Oil and gas sector 'could do much more for renewables'

Oil and gas majors’ unwillingness to invest effort and money in renewables may prevent technologies such as offshore wind from growing at the scale needed to fight climate change, according to a new International Energy Agency (IEA) report.

The IEA cited Equinor’s 88MW Hywind Tampen project as an example of renewables being used to decarbonise fossil-fuel production

Fossil-fuel companies should leverage their huge financial resources, and large-scale engineering and project management capabilities to help renewable energy grow at scale, the agency concluded in its report, Oil and Gas Industry in Energy Transitions.

Since 2015, the average annual investment by oil and gas companies in non-core areas — such as renewables and other low-carbon technologies — has been limited to around 1% of total capital spending, with the largest outlays going to solar PV and wind.

Some oil and gas majors have acquired non-core businesses — for example, in electricity distribution, electric vehicle charging, and batteries — and stepped up research and development activity in these areas, the IEA noted.

But with such companies’ combined annual spending in non-core areas only topping $2 billion for the first time in 2019 (above), the IEA believes there are few signs of the large-scale change in capital allocation needed to put the world on a more sustainable path.

IEA executive director, Fatih Birol, said oil and gas companies can use their "extensive know-how and deep pockets" to play a "crucial role" in the deployment of key renewables like offshore wind while also supporting the development of new technologies.

“Without the industry’s input these technologies may simply not achieve the scale needed for them to move the dial on emissions," Birol said. 

Large units

The IEA suggested oil and gas companies could be helpful for “large unit-size technologies that require associated infrastructure and a higher degree of investment risk” — such as carbon capture utilisation and storage, hydrogen, advanced bio-refineries and offshore wind. 

It added, however, that offshore wind deployment is “already bringing down costs and investment risks”.

Previous IEA research suggested there are a number of synergies between offshore wind and oil and gas.

It estimates 40% of the full lifetime costs of a standard offshore wind project overlap with those of an offshore oil and gas project.

Smaller footprints

Birol suggested companies should first focus on reducing the environmental footprint of their own operations, noting 15% of global energy-related greenhouse gas emissions come from getting oil and gas out of the ground.

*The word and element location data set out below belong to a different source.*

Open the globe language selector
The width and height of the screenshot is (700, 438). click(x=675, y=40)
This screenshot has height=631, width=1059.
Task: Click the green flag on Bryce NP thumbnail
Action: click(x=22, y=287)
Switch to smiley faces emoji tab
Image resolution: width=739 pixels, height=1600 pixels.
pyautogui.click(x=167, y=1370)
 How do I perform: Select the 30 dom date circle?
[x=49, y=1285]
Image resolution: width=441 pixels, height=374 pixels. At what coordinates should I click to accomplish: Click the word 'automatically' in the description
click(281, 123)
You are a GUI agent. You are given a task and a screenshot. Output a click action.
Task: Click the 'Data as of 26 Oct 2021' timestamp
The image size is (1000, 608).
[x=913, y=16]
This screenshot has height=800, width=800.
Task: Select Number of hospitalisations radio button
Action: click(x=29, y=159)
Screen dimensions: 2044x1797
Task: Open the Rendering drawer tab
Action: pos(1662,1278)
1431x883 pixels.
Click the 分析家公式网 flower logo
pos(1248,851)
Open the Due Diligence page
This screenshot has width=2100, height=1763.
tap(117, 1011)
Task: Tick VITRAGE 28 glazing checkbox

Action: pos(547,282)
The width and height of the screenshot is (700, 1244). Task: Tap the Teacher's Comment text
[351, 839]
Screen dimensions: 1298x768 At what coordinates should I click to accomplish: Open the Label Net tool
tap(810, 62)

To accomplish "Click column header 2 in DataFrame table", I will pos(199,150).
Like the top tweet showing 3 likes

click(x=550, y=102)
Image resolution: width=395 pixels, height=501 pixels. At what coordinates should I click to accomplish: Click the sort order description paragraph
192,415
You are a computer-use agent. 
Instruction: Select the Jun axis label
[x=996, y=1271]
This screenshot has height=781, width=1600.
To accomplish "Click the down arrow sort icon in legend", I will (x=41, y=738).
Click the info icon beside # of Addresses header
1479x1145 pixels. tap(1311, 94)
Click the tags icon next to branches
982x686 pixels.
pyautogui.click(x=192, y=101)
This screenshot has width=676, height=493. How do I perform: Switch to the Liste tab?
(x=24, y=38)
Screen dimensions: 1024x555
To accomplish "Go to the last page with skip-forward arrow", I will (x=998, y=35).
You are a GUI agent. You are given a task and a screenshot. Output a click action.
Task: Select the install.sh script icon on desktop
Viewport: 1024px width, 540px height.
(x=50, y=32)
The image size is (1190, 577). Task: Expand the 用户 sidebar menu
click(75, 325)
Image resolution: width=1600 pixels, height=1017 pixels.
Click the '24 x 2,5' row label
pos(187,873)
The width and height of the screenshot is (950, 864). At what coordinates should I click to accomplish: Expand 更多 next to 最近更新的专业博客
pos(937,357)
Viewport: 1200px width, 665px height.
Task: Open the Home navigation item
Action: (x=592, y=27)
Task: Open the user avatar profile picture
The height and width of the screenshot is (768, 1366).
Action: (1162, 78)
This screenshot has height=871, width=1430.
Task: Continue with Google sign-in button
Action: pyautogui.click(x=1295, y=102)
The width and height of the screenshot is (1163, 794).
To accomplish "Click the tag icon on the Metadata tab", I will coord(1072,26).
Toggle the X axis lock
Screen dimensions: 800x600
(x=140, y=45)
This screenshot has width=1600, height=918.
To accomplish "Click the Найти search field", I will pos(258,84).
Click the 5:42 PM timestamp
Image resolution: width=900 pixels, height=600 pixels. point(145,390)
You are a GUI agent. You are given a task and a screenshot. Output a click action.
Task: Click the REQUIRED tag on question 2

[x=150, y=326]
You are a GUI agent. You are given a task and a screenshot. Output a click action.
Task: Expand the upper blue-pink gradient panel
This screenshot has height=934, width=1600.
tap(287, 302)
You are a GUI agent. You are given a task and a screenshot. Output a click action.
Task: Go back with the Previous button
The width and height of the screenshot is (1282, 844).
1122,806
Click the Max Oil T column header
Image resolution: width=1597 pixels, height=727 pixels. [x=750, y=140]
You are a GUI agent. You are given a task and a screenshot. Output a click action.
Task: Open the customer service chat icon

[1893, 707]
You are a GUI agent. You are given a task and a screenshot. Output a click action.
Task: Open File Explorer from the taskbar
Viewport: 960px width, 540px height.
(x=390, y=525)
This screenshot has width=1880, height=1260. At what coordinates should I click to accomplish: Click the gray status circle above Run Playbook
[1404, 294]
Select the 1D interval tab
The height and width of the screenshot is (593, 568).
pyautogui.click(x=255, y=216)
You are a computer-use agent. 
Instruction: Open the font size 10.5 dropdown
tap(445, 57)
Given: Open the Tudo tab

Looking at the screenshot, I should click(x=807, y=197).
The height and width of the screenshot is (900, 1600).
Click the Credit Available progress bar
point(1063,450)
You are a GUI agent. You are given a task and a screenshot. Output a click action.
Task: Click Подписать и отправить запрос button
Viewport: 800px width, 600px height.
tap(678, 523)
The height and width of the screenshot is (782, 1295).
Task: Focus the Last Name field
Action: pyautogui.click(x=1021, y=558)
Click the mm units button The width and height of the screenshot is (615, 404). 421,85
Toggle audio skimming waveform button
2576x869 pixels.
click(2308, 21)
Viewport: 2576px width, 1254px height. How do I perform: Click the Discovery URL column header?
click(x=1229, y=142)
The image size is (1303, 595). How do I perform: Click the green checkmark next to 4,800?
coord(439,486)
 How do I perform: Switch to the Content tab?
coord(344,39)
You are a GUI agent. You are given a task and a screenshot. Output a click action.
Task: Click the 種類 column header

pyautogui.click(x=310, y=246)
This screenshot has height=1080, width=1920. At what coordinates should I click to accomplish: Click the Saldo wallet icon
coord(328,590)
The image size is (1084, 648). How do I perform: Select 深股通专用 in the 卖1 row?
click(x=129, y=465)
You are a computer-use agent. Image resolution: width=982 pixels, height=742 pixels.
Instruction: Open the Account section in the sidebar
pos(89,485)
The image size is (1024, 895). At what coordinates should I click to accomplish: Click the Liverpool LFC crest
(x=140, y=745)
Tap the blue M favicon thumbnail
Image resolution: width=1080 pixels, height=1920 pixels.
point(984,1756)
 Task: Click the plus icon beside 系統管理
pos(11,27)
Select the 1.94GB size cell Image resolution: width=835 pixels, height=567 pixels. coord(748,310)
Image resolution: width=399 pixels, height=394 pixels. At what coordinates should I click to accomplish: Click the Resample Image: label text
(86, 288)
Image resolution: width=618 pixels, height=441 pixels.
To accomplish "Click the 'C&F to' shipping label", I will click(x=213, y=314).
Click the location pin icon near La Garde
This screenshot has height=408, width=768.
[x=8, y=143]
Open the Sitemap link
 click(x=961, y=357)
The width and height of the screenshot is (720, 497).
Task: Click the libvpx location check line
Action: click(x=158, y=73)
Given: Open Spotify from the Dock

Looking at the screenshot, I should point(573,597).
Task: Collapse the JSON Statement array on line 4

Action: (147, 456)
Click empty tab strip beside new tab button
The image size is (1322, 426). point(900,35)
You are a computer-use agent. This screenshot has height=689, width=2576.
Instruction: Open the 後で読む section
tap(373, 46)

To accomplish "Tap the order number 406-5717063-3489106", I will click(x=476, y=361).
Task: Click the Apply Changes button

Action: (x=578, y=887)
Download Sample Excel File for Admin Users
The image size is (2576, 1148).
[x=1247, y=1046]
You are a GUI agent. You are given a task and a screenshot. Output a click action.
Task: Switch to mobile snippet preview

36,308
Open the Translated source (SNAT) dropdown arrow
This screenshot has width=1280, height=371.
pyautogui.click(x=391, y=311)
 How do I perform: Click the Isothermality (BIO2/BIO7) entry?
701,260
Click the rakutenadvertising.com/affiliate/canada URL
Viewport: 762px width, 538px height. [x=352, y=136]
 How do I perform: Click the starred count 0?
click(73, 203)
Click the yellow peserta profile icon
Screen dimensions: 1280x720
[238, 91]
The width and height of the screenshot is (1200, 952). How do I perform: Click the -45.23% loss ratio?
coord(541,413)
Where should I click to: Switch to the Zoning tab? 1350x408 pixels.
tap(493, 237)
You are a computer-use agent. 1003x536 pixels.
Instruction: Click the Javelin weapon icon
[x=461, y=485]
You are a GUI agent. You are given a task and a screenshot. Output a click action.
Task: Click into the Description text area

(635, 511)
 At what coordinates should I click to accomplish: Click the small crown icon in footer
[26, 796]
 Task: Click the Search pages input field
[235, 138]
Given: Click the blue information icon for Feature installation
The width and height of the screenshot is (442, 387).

He added this could be reduced “easily”, especially by cutting methane leaks, but also by eliminating routine flaring and electrifying new upstream and liquefied natural gas developments with renewables or low-carbon technologies.

The IEA cited Equinor’s 88MW Hywind Tampen project — an 11-turbine floating wind farm in the Danish North Sea due to power five oil and gas platforms — as an example of renewables being used to decarbonise fossil-fuel production.

Social license

The IEA does not recommend ending investments in oil and gas, and argues if spending was stopped, the resulting decline in output  — an estimated 8% per year — would be “larger than any plausible fall in global demand”.

However, the agency warned the oil and gas industry needs to balance fossil-fuel-driven short-term returns with its long-term social license to operate.

Shifting from a narrow focus purely on ‘oil and gas’ to a wider consideration of ‘energy’ will take companies out of their comfort zone, the IEA conceded.

But it will also provide a way to reduce transition risks as the agency forecasts consumer spending on electricity to overtake that of oil and “relieve social pressures”. 

Investors will pay close attention to the industry’s ability to balance diversification with expected returns and dividends, it added.